In the last 18 months we have learned more about the medical field than any of us had ever dreamed about!
We were talking about how last June when Juliet had to have an NG tube for feeding how hard we thought that was going to be, if we had only known then what we do now of how easy that step would be. It’s crazy how we can pick up on facts and procedures when we are so heavily vested in something, that we had never before even had an interest in.
We met a new family today that has been in a very familer (to us) situation, and just meeting and talking to them we had a instant bond, they were talking about things that just a few years ago probably had no idea what 95% of it was. And I just thought to myself on how we talk to people and use all these medical terms now that most people have no idea what they mean and they are now just second nature. Please pray for “Sweet AlexusJo” when you get a moment! And her beautiful family.

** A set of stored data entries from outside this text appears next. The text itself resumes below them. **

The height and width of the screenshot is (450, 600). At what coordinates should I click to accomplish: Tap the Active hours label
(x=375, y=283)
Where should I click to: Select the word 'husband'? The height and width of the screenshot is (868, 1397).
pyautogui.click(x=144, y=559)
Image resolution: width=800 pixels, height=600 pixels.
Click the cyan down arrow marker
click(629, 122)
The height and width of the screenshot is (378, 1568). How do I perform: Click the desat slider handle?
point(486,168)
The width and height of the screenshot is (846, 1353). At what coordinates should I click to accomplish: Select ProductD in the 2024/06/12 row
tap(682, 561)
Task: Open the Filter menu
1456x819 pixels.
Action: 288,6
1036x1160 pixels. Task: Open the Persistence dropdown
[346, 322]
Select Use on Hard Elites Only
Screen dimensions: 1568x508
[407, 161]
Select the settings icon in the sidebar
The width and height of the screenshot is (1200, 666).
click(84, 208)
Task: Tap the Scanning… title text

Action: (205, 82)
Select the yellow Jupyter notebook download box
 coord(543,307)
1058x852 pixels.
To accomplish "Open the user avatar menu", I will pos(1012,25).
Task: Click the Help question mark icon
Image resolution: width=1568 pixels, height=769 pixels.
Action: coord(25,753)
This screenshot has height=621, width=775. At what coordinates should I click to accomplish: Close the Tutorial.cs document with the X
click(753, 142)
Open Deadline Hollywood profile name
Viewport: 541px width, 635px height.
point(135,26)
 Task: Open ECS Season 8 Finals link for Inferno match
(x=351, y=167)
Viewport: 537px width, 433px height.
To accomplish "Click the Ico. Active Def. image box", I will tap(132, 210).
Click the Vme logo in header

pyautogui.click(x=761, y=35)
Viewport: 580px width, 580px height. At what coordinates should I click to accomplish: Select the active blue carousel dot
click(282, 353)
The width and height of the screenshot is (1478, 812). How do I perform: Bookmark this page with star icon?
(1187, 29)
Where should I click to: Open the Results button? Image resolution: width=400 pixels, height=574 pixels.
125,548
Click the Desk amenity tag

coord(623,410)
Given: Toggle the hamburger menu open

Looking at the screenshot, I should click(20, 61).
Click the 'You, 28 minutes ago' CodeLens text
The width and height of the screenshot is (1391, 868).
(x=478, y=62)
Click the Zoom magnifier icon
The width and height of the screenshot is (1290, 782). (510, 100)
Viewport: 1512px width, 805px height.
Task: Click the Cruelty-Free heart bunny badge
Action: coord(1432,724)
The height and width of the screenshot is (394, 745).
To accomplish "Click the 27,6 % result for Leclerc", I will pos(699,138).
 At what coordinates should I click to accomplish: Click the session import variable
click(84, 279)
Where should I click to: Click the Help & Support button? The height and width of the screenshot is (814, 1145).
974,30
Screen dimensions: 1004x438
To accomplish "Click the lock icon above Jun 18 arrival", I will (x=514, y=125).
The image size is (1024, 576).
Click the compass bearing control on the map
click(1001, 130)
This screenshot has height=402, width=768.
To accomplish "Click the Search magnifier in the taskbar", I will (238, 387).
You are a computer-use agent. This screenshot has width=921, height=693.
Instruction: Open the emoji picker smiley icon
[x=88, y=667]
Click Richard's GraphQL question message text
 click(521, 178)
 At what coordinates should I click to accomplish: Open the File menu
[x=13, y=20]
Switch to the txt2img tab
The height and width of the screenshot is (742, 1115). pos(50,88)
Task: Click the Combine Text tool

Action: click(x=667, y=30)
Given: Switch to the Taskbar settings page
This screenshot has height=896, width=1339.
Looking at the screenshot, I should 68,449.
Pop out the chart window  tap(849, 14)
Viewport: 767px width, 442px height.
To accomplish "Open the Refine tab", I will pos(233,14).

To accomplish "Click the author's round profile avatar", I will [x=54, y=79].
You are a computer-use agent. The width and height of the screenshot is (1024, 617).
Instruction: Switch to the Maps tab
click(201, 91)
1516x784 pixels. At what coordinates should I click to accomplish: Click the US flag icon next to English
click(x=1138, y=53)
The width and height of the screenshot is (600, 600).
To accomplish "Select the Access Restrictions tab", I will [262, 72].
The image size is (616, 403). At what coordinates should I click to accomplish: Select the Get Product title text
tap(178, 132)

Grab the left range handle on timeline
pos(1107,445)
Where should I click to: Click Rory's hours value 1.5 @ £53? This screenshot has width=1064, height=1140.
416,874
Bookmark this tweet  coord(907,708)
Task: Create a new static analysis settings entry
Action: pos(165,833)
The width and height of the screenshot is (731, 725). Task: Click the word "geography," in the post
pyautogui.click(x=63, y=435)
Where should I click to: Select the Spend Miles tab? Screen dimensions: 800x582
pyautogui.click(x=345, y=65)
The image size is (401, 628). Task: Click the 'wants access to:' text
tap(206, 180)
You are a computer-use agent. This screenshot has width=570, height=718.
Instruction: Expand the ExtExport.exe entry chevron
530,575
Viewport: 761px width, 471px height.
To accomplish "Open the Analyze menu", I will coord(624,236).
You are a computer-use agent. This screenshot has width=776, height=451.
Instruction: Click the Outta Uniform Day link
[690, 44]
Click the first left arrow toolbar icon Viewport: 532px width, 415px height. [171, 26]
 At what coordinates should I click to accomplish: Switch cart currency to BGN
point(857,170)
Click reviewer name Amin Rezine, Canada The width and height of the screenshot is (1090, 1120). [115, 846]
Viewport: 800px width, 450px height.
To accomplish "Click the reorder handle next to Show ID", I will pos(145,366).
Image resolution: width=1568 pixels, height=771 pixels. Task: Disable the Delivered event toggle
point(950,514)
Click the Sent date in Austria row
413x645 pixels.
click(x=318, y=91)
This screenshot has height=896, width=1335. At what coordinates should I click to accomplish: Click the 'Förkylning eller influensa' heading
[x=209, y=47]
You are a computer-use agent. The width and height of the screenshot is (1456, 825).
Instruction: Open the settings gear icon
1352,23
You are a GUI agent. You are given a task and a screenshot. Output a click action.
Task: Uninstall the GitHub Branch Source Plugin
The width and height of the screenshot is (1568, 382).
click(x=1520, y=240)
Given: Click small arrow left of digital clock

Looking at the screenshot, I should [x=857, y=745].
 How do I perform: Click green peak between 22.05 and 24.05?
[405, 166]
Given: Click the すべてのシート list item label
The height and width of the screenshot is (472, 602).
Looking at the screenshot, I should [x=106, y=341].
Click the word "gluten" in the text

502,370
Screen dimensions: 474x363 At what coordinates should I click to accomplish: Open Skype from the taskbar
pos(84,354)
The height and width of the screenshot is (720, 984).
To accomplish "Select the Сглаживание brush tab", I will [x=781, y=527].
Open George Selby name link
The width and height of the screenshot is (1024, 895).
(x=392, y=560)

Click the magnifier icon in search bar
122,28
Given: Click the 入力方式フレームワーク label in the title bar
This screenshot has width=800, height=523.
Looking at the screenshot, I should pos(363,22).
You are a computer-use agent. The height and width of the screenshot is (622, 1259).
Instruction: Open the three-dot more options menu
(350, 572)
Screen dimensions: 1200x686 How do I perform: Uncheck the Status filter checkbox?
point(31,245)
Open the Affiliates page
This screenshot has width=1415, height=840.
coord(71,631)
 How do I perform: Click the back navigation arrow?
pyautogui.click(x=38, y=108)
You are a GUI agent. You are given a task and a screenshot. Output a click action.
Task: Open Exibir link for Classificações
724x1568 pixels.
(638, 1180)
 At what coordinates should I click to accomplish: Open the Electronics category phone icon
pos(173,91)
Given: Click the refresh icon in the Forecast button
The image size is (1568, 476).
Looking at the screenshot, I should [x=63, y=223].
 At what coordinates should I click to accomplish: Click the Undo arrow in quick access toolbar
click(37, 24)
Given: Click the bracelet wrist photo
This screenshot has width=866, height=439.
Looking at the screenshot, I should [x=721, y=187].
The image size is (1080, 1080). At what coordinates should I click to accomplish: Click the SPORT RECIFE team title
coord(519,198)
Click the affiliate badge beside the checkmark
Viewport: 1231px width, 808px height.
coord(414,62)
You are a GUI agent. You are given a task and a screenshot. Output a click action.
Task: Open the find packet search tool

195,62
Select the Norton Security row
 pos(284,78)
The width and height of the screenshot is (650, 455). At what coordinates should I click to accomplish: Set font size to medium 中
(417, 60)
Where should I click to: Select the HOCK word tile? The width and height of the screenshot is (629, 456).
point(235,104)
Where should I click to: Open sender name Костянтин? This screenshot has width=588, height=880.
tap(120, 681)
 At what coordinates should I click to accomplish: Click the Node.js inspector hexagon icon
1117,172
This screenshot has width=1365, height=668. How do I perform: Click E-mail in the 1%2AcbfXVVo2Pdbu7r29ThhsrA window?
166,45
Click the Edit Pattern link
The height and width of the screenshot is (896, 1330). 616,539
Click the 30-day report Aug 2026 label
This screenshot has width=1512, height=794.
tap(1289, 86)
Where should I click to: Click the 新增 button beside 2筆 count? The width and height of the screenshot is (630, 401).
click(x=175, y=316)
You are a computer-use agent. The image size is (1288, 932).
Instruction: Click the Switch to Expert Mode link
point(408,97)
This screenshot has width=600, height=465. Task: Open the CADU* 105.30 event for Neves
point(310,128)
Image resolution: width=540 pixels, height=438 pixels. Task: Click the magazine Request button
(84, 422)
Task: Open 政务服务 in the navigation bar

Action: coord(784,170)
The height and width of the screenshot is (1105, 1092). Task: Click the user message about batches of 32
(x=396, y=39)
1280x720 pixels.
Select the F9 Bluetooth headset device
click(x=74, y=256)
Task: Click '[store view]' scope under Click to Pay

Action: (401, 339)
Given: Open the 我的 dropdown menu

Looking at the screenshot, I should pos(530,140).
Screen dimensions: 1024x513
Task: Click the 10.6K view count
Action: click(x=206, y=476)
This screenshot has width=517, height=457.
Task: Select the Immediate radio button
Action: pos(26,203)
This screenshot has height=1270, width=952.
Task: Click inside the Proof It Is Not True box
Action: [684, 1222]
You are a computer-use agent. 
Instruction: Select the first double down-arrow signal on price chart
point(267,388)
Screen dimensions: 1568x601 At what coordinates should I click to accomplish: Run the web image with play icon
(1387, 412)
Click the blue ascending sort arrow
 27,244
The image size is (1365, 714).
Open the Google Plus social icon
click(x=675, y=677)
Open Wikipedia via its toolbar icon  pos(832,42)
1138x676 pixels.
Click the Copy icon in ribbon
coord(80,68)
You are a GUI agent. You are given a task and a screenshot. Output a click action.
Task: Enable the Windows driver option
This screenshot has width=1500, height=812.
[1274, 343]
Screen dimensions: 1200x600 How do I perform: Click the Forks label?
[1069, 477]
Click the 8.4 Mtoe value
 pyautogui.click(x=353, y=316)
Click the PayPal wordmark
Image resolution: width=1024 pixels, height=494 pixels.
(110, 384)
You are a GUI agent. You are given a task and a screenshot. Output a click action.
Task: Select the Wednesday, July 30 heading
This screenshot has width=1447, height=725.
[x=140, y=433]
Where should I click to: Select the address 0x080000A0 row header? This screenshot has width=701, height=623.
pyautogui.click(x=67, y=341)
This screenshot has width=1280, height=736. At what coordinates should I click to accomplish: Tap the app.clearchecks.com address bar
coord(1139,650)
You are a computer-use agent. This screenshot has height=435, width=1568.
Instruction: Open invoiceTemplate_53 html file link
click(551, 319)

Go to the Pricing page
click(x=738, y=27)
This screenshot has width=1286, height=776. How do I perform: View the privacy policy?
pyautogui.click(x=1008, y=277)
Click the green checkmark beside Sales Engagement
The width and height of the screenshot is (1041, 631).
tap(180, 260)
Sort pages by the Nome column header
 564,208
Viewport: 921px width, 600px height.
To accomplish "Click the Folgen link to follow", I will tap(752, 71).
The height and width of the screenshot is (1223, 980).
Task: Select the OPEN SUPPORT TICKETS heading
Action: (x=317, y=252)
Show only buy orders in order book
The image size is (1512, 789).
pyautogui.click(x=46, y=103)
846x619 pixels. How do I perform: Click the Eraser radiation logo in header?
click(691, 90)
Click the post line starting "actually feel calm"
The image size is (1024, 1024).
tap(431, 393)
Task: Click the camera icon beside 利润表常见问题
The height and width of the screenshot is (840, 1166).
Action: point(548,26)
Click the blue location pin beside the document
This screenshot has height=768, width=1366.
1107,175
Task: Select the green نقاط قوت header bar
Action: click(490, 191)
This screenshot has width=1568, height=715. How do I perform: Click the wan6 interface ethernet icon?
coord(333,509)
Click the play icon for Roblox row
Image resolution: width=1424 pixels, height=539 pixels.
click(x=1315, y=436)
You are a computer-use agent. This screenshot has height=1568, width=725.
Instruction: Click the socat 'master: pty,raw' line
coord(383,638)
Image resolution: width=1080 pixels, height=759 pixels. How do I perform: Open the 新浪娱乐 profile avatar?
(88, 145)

When we started this journey we were only aware of 21 people ever having been diagnosed with Vici Syndrome. That number has now grown to around 50, several diagnosed since Juliet. We have also noticed there are similarities to other more common diseases, one being CF (Cystic Fibrosis). A lot of respirotory and pancreatic issues, as well as several of the same treatments. Vici still being such a new and unknown to most in the medical field we feel there will be several more Vici diagnoses in the coming years and we already know of one or two in Nebraska but have not been able to contact the family to this point.
The exciting news is there is starting to become a Vici Family of several other Vici kids and we have begun to share info to help us info our families, doctors, and others about the cares and treatments for our Vici kids.